A few years ago, I bought a house to flip. My goal was to purchase an undervalued home, fix it up, then sell it for a quick $20 – 30,000 in profit. Simple right? Except I’d never done it before and I knew very little about real estate. It didn’t work out, to say the least. Almost from the moment I paid the down payment on the house bad things started happening. The appraisal didn’t come through right, the contractor was later than I expected, everything cost more than I thought. And come time to sell, nobody wanted to buy at my target price. The whole plan was crumbling along with my hopes for a quick $20K. Suffice to say, I didn’t make that profit. In fact, that project put me in debt that I had never been in before – plus some meager retirement was gone. What do you think I did? I found a scapegoat. My realtor.

She was a flipper so I thought she would know. She overvalued the home – by like $40K. That was my margin and my real estate commissions. Maybe she could have done the project and made money. Maybe. But instead she stuck me with the biggest financial blunder of my life. Blame. That made me feel better. But it just wasn’t true.
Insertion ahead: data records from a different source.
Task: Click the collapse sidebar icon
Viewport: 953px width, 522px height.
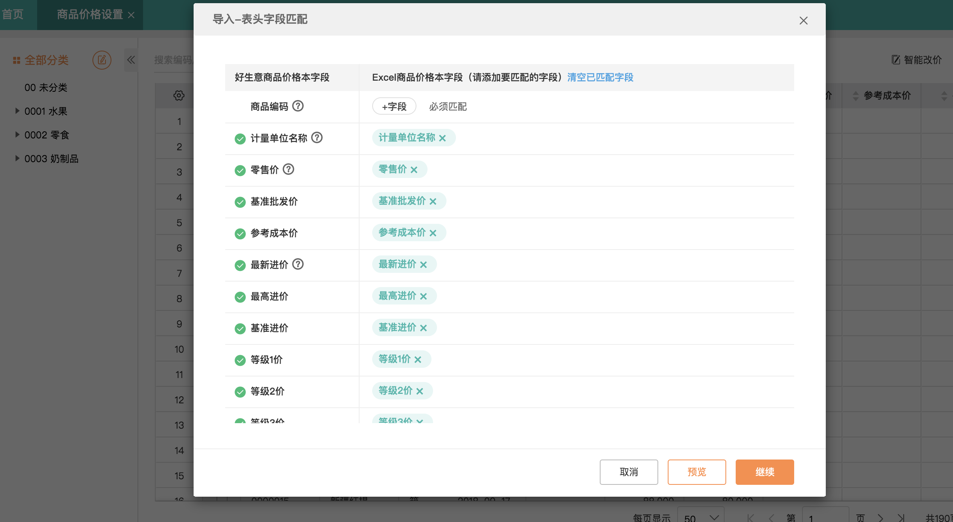Action: [x=131, y=60]
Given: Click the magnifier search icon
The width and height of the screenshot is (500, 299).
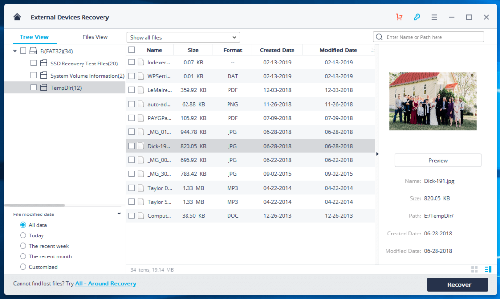Looking at the screenshot, I should pos(378,37).
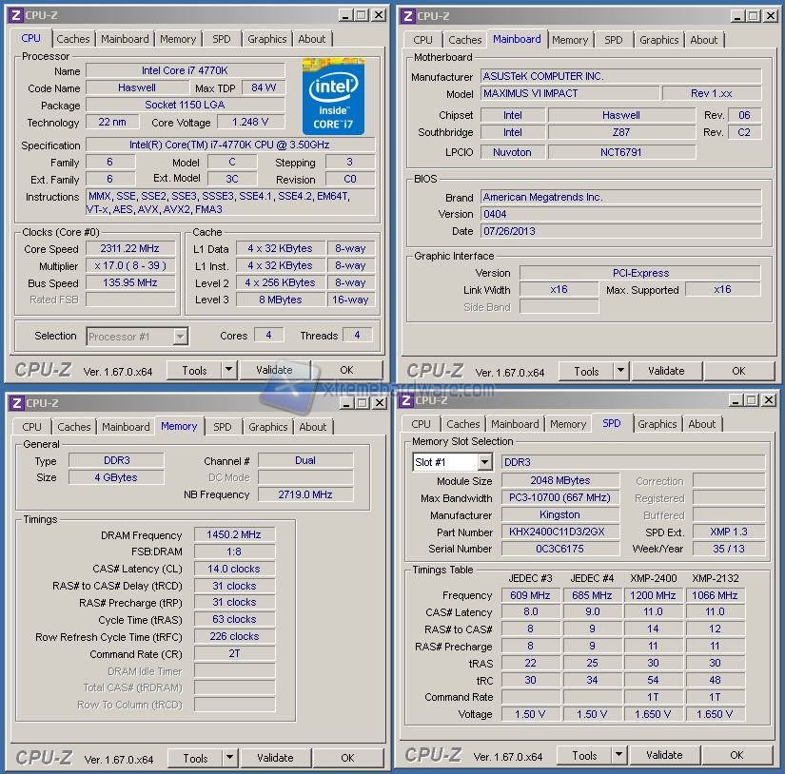785x774 pixels.
Task: Close the CPU-Z window showing SPD info
Action: [x=770, y=400]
The fact is, I’m the one who followed through on this project. I’m the one who wrote the checks. I’m the one who didn’t check her numbers, and I’m the one whose name was on the contracts. It was my fault – at least primarily. The whole thing took about 16 months from start to finish. I took the hit, walked away, and decided to change my approach. I stopped blaming the realtor and put some changes in place. One thing that really helped was I got a Dave Ramsey financial coach and in about 19 months, I was out of debt.

Had I just stewed over my realtor? Had I hired a lawyer and tried to sue her for whatever I would have spent all my energy on self-pity, regret, and bitterness instead of focusing my attention where I did have more control. Blame could have been my path to prison. But taking responsibility was my path to freedom.

Biblical Source of Blame: Eve, Adam, and the Serpent

Blame is nothing new. In fact, it’s almost as old as creation. In the garden, Eve and a serpent were having a conversation about a tree, a fruit, and a lie about God’s goodness. You know the story. Eve ate the fruit. Adam ate it after her, and sin entered the world. God shows up a little later and asks Adam if he ate the fruit. What did he say? 

“The woman whom you gave to be with me, she gave me fruit of the tree, and I ate.” (Genesis 3:12) Next comes Eve. When God asked her about the fruit, Eve said, “The serpent deceived me, and I ate.” (Genesis 3:13). The blame game started right after the first sin. A shirking of responsibility in the 3rd chapter of the Bible. Blame is nothing new. It’s an ancient game that we all love to play. 

Takeaway: Anti-Blame is the Key to Your Success    

I said it before but it bears repeating a hundred times: blame may be causing you to throw away the key to your own success. It’s toxic to your success. Because the key to your success is actually anti-blame: it’s called responsibility. When you take responsibility for whatever part you play in a problem, you are seizing back control of what you can affect.